**DATA**
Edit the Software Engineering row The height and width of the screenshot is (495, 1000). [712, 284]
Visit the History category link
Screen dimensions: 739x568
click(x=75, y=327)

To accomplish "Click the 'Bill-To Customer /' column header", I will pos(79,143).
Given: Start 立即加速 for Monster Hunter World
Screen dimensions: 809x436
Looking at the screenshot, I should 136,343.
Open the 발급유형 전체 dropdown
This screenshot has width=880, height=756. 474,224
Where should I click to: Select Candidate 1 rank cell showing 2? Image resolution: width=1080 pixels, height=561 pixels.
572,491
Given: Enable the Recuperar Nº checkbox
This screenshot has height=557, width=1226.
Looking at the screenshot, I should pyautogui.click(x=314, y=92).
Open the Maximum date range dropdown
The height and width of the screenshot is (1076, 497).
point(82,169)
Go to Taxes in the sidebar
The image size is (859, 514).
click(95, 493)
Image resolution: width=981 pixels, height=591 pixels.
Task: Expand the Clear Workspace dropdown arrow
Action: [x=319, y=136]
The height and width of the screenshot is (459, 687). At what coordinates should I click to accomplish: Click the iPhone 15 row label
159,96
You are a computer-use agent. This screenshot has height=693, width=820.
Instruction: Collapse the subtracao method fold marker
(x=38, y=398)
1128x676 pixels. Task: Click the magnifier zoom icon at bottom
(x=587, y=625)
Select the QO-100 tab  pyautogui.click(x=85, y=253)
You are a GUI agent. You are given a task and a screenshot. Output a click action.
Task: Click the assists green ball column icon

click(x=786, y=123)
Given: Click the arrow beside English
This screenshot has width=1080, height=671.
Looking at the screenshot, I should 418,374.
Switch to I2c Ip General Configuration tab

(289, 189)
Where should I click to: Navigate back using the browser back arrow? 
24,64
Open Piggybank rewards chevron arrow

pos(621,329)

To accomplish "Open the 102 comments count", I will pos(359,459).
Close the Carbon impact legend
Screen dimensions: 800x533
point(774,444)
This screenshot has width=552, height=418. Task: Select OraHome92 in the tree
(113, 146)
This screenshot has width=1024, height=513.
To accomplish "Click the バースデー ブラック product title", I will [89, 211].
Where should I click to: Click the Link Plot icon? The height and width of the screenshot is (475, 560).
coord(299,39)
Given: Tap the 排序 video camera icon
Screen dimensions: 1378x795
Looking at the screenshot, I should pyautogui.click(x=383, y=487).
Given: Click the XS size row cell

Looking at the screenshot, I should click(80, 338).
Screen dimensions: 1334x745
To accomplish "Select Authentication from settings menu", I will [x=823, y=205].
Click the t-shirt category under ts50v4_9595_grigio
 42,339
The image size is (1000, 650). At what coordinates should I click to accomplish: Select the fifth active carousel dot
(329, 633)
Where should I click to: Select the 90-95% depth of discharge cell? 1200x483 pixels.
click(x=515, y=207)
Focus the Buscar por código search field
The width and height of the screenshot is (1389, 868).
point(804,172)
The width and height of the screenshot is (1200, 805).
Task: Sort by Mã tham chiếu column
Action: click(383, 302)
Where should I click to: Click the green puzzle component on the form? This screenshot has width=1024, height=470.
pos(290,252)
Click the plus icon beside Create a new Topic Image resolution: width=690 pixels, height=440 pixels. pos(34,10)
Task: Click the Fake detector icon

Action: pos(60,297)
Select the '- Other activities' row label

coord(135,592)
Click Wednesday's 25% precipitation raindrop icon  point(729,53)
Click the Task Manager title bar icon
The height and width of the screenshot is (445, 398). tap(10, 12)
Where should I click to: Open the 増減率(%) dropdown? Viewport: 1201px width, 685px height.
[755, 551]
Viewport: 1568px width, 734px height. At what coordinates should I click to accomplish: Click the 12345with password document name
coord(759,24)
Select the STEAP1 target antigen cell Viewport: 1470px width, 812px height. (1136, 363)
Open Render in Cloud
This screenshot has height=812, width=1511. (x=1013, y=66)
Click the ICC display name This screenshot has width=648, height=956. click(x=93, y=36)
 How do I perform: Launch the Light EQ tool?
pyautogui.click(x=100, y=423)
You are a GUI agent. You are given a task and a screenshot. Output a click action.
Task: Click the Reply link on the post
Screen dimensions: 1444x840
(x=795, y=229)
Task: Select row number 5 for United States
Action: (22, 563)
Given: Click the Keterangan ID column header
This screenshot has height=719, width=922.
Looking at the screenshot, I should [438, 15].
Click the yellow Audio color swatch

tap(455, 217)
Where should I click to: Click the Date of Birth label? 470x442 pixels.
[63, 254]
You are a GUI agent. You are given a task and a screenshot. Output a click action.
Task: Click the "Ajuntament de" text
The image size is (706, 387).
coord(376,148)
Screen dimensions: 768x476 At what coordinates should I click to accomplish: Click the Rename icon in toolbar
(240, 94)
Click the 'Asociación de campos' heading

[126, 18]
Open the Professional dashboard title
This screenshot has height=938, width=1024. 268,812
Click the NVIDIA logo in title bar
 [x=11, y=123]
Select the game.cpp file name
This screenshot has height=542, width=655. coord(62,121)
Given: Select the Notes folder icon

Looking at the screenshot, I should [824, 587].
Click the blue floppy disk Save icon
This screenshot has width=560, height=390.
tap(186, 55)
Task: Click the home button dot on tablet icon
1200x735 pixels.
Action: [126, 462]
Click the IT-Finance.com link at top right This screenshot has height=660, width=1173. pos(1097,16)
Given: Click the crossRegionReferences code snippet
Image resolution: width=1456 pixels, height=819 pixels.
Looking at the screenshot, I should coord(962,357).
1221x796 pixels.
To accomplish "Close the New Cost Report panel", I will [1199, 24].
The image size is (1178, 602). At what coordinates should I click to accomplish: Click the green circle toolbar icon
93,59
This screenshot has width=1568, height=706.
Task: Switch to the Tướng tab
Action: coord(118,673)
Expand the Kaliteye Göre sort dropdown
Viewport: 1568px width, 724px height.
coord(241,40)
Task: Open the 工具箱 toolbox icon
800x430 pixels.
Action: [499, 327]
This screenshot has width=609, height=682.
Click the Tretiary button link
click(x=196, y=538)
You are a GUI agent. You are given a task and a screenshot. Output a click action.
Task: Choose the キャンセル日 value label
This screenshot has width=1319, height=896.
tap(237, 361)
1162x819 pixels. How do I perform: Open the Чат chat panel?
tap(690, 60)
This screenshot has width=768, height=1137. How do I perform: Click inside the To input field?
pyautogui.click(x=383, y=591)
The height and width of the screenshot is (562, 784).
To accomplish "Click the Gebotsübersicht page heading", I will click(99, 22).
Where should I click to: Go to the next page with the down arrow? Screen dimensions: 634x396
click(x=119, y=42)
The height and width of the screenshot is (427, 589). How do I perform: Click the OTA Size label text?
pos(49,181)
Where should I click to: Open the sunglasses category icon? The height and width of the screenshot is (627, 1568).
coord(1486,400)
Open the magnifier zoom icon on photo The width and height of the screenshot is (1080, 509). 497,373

**PROBLEM STATEMENT**
Tally every line of the entries that contains the word "beside", and respond with that number only.

**RESULT OF THIS EXERCISE**
2